BEGIN DOCUMENT EXCERPT

SASKATOON -- On Tuesday, Premier Scott Moe and Chief Medical Health Officer Dr. Saqib Shahab announced the province would be loosening private gathering restrictions, allowing households to create a "bubble" of up to 10 people.

Moe called it a "cautious relaxation."

The move is being met with frustration from the Saskatchewan Union of Nurses, with president Tracy Zambory saying the loosening of restrictions sends confusing messages.

"It's wrongheaded, and it really is a recipe for disaster," she said.

"When we're hearing from our medical community and our medical experts ‘now is not the time to be loosening,'" Zambory said.

"We know that the Saskatchewan Health Authority met with the physicians last Thursday, and made it very clear that we haven't got ourselves in front of COVID, we're still in a very precarious situation, and now is not the time to loosen, yet we have a government who did just that."

Saskatoon epidemiologist Nazeem Muhajarine says he was dumbfounded to hear the announcement.

"I'm frustrated as both a professional, as an epidemiologist, but also as a person, as a citizen," he said. "It's Moe’s way, unfortunately. It is Scott Moe's way, and that is how things seem to be unfolding, and a prime example was yesterday."

"I don't think the premier is listening to science, I don't think the premier is listening to public health recommendations based on best practices of public health response to this pandemic from other provinces, other countries."

On Wednesday Moe said it’s a divisive issue in Canada and in many parts of the world.

"There is concerns that we may be moving to ambitiously, there's others that may be concerned that we aren't moving quickly enough," he said.

“Our numbers are down, even in Regina where we do have some variants present to a higher degree, lesser degree than other areas of the nation, but a higher degree compared to other areas of Saskatchewan, our numbers continue to decrease," Moe said.

END DOCUMENT EXCERPT

PROBLEMS TO WORK ON:
1. From the article on Saskatchewan's loosened gathering limits, write out the passage that begins at the words "The move is" and stops after the words "sends confusing messages.".
2. Continue the news article about Saskatchewan easing its private gathering restrictions from the point where it stops.

BEGIN DATASET RECORDS

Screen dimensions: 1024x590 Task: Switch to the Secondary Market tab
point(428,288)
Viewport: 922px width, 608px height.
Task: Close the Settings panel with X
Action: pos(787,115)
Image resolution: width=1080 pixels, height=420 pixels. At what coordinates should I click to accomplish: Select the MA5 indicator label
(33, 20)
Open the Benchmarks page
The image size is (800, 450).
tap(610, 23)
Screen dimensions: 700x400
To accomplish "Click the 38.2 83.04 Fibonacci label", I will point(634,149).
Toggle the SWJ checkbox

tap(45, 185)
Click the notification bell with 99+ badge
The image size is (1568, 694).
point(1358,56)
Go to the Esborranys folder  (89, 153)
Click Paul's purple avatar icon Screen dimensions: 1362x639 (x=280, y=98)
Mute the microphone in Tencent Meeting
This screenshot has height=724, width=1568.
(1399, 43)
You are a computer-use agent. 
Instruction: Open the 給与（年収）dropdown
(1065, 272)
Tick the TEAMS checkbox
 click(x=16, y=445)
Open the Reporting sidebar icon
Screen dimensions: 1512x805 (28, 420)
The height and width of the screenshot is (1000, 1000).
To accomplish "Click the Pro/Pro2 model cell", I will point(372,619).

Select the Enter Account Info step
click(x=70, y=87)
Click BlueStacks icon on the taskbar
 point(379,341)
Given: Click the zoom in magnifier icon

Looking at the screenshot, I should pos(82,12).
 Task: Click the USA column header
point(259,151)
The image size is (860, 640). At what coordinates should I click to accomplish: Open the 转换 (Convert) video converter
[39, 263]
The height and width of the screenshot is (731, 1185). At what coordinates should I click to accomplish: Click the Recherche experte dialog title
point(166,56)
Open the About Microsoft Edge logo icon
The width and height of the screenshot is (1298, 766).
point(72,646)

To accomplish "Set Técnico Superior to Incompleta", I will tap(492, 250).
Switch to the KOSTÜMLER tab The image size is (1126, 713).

END DATASET RECORDS

TASK RESULTS:
1.
The move is being met with frustration from the Saskatchewan Union of Nurses, with president Tracy Zambory saying the loosening of restrictions sends confusing messages.

2.
"Our hospitalizations have continued to decrease over the course of the last while, and we do today have more access to vaccines than we did yesterday, and in the next three weeks we are going to receive more vaccines than we have in the last three months.”

Muhajarine says the concept of what the province is asking of people is confusing in itself.

'‘Up to three families but make sure it is kept to that number, but if you're over 50, if you have family members going to school or working outside, and if you don't have to maintain a bubble of any size outside of your household, then don't do it,’ is what I heard [from Tuesday's press conference] as well, so that is confusing," he said.

Zambory and Muhajarine both point to Saskatchewan’s numbers when it comes to the rate of new cases in the last seven days (83, according to the Government of Canada  being the highest in Canada, according to the federal government's numbers.

"When we really went to town with COVID, it was from household transmission, and what have we loosened? Household transmission," said Zambory.

We're allowing more people to come into our house, yet health experts are telling us that's exactly what we shouldn't be doing. We should not be letting more people into our house, because that's how we got ourselves to the highest death rate to the highest infection rate across this country."

Both are also concerned about the emergence of the COVID-19 variant in southern Saskatchewan.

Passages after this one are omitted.